Price and wage controls were not imposed at any time during the tapering down of inflation. And the tapering down occurred at the same time that Japan was adjusting to higher prices for crude oil.


Conclusions

Five simple truths embody most of what we know about inflation:

Inflation is a monetary phenomenon arising from a more rapid increase in the quantity of money than in output (though, of course, the reasons for the increase in money may be various).

In today's world, government determines—or can determine—the quantity of money.

There is only one cure for inflation, a slower rate of increase in the quantity of money.

It takes time (measured in years, not months) for inflation to develop; it takes time for inflation to be cured.

Unpleasant side effects of the cure are unavoidable.

The United States has embarked on raising its monetary growth five times between 1960 and 1990. Each time the higher monetary growth has been followed first by economic expansion and later by inflation. Each time the authorities have slowed monetary growth in order to stem inflation. Lower monetary growth has been followed by an inflationary recession.
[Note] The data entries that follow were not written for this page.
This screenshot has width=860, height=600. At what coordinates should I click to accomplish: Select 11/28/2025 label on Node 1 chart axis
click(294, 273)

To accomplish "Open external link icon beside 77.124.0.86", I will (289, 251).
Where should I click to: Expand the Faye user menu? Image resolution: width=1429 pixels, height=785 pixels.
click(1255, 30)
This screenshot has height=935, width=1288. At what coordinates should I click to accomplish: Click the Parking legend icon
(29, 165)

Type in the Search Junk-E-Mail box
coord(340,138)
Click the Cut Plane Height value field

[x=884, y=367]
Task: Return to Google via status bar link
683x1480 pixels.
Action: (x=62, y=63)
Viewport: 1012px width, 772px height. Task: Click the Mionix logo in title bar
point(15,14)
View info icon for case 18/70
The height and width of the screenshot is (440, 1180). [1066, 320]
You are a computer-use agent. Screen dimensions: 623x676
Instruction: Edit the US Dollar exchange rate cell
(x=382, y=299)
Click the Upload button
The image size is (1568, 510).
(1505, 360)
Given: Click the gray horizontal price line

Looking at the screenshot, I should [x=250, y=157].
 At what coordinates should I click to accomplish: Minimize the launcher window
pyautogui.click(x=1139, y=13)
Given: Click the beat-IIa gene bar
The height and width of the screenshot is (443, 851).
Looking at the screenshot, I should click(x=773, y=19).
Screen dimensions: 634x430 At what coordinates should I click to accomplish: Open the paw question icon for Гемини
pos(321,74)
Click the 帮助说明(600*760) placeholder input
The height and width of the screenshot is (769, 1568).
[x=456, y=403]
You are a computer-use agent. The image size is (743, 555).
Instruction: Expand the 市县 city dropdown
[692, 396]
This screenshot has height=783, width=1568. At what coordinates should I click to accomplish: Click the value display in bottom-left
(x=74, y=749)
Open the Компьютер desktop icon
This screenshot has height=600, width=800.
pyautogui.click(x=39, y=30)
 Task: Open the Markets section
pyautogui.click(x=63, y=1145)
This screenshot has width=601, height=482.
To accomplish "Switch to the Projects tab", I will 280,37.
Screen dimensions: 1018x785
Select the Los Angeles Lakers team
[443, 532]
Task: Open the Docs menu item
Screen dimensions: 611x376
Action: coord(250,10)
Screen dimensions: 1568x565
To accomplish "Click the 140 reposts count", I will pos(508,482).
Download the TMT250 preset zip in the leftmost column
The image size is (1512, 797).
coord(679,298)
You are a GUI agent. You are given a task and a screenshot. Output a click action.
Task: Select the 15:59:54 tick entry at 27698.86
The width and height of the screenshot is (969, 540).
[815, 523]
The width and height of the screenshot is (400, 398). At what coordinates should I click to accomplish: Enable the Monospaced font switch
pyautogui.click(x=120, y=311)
Later still, inflation has declined and the economy has improved. So far, the sequence is identical with Japan's experience from 1971 to 1975. Unfortunately, until the 1980s the United States did not display the patience Japan did in continuing the monetary restraint long enough. Instead, our government overreacted to the recession by accelerating monetary growth, setting off on another round of inflation, and condemning the country to higher inflation plus higher unemployment. Finally, in the 1980s, the United States began to display some persistence. When more rapid monetary growth in late 1982 was followed by economic expansion, the Fed exercised monetary restraint in 1987, well before inflation could reach its prior peak, though not before it had risen appreciably above the low point reached in the mid-1980s. Once again the Fed is seeking to exercise the restraint required to reduce inflation permanently to low levels—and again we have experienced, as I write (July 1991), an inflationary recession, which seems to have ended, or to be on the verge of ending, though inflation has not yet come down appreciably.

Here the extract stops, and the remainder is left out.